The most Gaussian Dutch name

in Data Things

Contents

Introduction

A few years ago I was looking at plots of occurences through time with a friend, when we spotted something "oddly Gaussian":

plot for occurence of the name Rianne over time Source: Meertens Voornamenbank

Being surrounded by Gaussian Distributions while taking a Machine Learning course taught by Rianne van den Berg, we wondered if "Rianne" was the most Gaussian name. That would be fitting.

Getting the data

A few months ago I decided to finally satisfy my curiosity. While downloading all available name graphs, I had to take some pre-processing decisions:

  • Only first names count, not second, third, or nth names where n>3.
  • On the KNAW website there are separate plots for men/women.
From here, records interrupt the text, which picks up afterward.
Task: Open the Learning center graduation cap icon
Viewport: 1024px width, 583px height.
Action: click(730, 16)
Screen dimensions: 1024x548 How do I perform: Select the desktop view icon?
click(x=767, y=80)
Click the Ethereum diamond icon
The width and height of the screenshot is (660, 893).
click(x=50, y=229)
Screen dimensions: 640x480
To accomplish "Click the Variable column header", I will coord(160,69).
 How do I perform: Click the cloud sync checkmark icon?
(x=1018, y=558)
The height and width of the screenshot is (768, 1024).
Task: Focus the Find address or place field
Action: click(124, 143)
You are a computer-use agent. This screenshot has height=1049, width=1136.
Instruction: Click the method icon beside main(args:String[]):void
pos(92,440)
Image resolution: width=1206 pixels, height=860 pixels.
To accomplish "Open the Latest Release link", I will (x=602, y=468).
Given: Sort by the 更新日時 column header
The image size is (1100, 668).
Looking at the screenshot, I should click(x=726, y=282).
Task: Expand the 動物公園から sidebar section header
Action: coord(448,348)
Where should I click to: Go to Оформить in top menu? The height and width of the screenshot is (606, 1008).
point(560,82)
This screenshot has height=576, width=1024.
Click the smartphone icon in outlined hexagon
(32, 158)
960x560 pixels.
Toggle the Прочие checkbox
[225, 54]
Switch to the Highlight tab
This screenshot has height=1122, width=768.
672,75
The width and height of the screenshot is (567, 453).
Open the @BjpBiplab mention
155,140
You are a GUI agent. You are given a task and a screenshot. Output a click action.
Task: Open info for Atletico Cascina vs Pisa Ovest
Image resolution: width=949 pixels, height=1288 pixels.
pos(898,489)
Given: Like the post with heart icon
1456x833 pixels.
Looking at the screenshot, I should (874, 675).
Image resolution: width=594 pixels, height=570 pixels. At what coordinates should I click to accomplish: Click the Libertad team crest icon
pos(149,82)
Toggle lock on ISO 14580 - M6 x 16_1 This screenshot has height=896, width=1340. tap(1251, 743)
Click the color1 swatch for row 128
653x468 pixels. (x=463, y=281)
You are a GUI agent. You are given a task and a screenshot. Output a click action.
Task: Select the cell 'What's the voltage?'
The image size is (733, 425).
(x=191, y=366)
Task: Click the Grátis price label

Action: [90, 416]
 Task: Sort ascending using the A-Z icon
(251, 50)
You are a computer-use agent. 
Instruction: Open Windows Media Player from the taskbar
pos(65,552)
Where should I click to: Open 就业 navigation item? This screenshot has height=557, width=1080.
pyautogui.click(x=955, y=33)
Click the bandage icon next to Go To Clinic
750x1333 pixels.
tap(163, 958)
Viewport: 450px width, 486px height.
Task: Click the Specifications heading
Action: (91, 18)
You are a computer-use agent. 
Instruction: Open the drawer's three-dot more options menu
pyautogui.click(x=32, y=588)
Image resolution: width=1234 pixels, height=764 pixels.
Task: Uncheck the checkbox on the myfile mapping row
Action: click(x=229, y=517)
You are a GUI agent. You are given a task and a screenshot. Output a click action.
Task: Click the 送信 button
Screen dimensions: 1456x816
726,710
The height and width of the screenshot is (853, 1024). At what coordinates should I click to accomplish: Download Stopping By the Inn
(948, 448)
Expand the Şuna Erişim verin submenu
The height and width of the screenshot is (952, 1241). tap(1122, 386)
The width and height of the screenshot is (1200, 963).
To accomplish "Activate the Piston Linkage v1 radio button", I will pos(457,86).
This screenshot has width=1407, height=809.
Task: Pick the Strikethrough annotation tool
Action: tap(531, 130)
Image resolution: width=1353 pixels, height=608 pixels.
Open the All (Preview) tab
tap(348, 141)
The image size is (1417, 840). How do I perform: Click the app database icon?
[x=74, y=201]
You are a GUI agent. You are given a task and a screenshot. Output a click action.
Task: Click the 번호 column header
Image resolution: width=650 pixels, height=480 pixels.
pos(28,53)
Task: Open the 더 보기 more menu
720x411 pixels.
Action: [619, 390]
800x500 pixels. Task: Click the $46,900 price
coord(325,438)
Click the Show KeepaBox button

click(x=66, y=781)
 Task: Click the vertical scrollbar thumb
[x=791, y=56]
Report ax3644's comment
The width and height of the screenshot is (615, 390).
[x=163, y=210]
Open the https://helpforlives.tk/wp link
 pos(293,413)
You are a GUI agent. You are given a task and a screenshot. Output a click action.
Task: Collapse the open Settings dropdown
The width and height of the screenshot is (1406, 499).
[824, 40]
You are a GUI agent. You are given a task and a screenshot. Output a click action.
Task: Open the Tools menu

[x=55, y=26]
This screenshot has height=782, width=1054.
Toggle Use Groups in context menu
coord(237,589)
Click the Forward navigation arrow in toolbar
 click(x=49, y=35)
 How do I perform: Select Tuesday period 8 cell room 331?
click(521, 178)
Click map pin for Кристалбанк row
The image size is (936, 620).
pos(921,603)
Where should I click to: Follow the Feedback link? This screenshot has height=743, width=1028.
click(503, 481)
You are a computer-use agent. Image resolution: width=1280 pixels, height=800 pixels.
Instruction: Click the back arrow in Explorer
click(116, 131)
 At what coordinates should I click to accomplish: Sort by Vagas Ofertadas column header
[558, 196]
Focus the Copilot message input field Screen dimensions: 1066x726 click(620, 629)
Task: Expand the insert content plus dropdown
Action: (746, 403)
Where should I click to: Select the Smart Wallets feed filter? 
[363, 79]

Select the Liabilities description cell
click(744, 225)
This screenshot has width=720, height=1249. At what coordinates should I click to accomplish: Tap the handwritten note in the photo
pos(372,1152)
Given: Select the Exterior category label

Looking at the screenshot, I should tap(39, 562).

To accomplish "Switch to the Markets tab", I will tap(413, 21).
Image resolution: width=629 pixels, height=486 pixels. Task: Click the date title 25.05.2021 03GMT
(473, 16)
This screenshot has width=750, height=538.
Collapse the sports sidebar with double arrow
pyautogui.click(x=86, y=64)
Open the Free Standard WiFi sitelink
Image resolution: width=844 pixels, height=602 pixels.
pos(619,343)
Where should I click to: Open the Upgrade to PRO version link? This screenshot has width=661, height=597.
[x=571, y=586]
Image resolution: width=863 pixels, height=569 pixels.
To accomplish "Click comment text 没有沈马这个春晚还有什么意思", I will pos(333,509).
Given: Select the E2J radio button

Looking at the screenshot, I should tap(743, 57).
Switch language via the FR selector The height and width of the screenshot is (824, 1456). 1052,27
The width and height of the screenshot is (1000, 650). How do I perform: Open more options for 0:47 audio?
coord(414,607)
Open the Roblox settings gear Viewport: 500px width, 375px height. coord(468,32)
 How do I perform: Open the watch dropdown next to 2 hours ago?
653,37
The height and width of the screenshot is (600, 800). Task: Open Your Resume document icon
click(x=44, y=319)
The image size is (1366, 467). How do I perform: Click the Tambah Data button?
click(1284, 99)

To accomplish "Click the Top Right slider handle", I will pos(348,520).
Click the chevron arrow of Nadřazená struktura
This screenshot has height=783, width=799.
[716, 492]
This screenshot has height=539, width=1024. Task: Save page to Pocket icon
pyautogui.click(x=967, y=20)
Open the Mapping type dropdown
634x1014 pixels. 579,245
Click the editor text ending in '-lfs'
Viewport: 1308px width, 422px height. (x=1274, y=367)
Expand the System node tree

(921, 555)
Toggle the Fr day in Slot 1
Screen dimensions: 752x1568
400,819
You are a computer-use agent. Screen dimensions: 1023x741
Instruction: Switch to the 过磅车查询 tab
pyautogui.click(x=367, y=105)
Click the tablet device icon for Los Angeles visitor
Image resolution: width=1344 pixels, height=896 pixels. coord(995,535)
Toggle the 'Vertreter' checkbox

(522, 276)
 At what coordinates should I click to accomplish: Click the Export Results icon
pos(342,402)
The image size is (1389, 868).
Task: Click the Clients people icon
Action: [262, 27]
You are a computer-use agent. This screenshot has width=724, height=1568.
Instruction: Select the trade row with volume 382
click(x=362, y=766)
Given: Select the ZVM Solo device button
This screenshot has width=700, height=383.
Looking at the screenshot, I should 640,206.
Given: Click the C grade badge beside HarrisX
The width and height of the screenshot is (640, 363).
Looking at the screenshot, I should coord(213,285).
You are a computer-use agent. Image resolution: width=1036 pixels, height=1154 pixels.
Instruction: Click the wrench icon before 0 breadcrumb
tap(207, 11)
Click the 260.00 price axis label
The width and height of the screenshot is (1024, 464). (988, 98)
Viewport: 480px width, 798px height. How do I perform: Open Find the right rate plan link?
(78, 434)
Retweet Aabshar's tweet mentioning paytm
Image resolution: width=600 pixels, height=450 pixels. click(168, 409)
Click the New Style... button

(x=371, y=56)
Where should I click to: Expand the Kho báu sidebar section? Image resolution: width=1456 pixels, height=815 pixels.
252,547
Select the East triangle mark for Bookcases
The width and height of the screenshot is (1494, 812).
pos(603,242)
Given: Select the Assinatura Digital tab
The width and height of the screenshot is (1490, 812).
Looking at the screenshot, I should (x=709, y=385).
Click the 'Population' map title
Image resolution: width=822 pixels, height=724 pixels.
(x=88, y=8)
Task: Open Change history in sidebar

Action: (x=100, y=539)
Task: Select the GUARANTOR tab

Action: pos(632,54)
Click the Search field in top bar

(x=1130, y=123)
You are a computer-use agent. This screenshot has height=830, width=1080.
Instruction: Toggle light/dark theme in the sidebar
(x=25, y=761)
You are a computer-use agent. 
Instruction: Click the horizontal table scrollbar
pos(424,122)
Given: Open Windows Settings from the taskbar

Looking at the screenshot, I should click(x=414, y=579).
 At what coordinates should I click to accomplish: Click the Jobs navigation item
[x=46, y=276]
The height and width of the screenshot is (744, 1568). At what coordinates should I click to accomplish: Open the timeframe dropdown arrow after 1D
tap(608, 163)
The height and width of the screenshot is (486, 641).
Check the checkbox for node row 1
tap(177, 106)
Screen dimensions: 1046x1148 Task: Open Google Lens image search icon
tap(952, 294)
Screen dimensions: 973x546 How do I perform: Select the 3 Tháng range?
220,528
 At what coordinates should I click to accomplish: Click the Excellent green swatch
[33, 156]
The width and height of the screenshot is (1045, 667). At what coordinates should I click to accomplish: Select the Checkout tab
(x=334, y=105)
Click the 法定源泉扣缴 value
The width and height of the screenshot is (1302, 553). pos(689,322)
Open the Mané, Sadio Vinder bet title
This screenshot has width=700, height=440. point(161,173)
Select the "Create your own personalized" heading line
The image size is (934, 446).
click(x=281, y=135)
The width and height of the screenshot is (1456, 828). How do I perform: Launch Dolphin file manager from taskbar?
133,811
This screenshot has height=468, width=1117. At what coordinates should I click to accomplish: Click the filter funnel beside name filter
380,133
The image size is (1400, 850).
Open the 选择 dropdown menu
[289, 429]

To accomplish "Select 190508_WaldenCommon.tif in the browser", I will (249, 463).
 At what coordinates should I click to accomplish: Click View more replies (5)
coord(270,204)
I simply added the count values per year.
  • The data on the KNAW website is not accurate for rare names, for privacy reasons. I discarded names with fewer than 150 occurences in the top year for that name. (experimentally determined).

Fitting a Gaussian

It's easy to fit a a function like a 1-dimensional Gaussian using for instance scipy's curve_fit.

This is the result for the name Anna. The mean is the year 1935.04 and the standard deviation is 26.95 years:

fitting a gaussian to the name anna

As you can see, my name is not very Gaussian. The (normalized) mean squared error to the true distribution is pretty high, considering all the best names I found have MSE's smaller than 0.001.

The most Gaussian names

Attempt 1

When simply looking at MSE, it turns out the most Gaussian name is.... Liv: fitting a gaussian to the name liv

Looking at the runner-ups, it turns out it's easier to get a good fit when your data is a one-tailed Gaussian:

fitting a gaussian to the name mason fitting a gaussian to the name amelie

While it is true that as of 2020, these names best fit a Gaussian distribution because we don't know the future, this is not entirely what I had in mind. And the one-tailed Gaussians make up most of the top 50.

We can add another criterion to really find those Gaussian-looking names like Rianne.

  • The mean + sd has to be smaller than the maximum year in which the name was given.
  • The mean - sd has to be greater than the minimum year in which the name was given. (For completeness, this rarely occurs in the real data)

The name "Liv" does not satisfy this criterion, since its corresponding Gaussians mean is 2018 and its standard deviation 7, bringing us to 2026 for the other side of the tail.

Attempt 2

After this adjustment, the Gaussians look more two-tailed and better in general.

I proudly present, the most Gaussian name in the Netherlands, with a MSE of 0.00057: Quinten!

fitting a gaussian to the name quinten

The three runner-ups are as follows:

  • 2) Thijmen
  • 3) Koen
  • 4) Jente

fitting a gaussian to the name thijmen fitting a gaussian to the name koen fitting a gaussian to the name jente

These still look suspiciously wanting to be one-tailed. Marcellinus is in fifth place, and the first one to look TRULY two-tailed, with a mean of 1961:

  • 5) Marcellinus

fitting a gaussian to the name marcellinus

The real question is, is Rianne very Gaussian? Or did we just deceive ourselves thinking a teacher of Gaussians would be relatively very Gaussian?

The good news is that Rianne is in the top 100 out of 630 names that fit my criteria. The Gaussian fit is at spot 69 with an MSE of 0.00271:

  • 69) Rianne

fitting a gaussian to the name rianne

The Least Gaussian Names

If you're wondering, the two least Gaussian names that still have a standard deviation + mean within range

  • 630) Renee

  • 631) Sophia

fitting a gaussian to the name renee

fitting a gaussian to the name sophia

These names look like they might be better modelled using a Mixture of Gaussians, to represent both peaks in popularity.

Note that all one-tailed Gaussians have already been filtered out at this point, as well as uncommon names. If you want to see where your name fits on my somewhat arbitrary Gaussian ranking, I have made a textfile available here.